Levi is never short of opinions, questions, and dramatic facial expressions. He tries to tell me how to drive and where to turn and how fast or slow to go. I continually remind him that I know what I am doing and where I am going. It doesn't seem to faze him. Honestly, I spend much of my time just shaking my head and laughing and wondering what God has in store for this little guy.
Levi's newest thing is his desire for a little brother. Some of his preschool classmates have baby sisters and brothers, and now he believes it is our turn again. So at night when I am praying with him, he always asks me to pray for a baby brother. I do this for him with a clear conscience knowing that foster care and adoption are options. At 46, I am done with childbirth.
Recently, Kevin was putting Levi to bed. Levi made his usual prayer requests and Kevin prayed, but did't ask for a brother for Levi. Of course, Levi did not fail to notice this omission.
"Daddy, you didn't pray right. You didn't pray for a baby brother."
"Levi," Kevin said, "I didn't pray for a baby because I am too old. I don't want another baby."
Levi's wheels turned quickly, "Well, when we get the new baby, maybe you can find a another family."

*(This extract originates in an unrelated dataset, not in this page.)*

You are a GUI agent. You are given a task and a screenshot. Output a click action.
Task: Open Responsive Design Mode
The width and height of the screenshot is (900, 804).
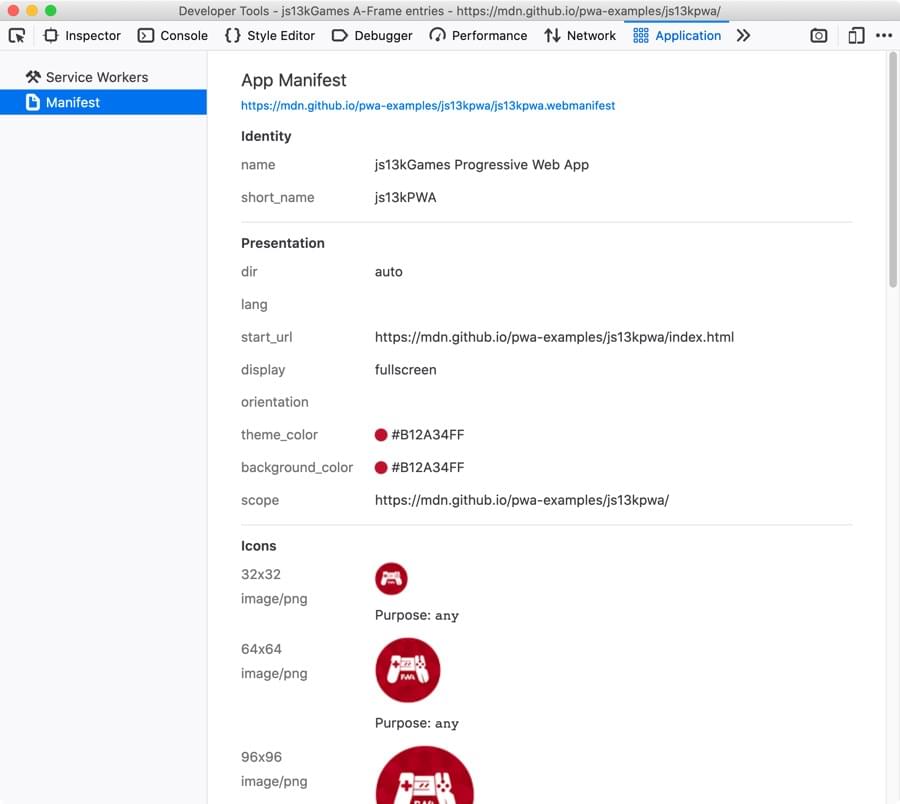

Yes, Levi has his own ideas about how to rule the world. His philosophy is simple: get on board or get out of the way. Honestly, we all want to be in charge of life. "Tears for Fears" got it right: Everybody wants to rule the world. But, the Rolling Stones got it right too: You can't always get what you want.
What's your plan for the day ahead? Will try to rule the world or be at peace when you don't get what you want? Peace comes as we learn to trust in our Heavenly Father. After all, "He that did not hesitate to spare his own Son but gave him up for us all--can we not trust such a God to give us, with him, everything else that we can need?" (Rom. 8:32, Phillips)
So I will continue to pray for a new baby. And hope that if God somehow blesses us with another, we get to keep Kevin.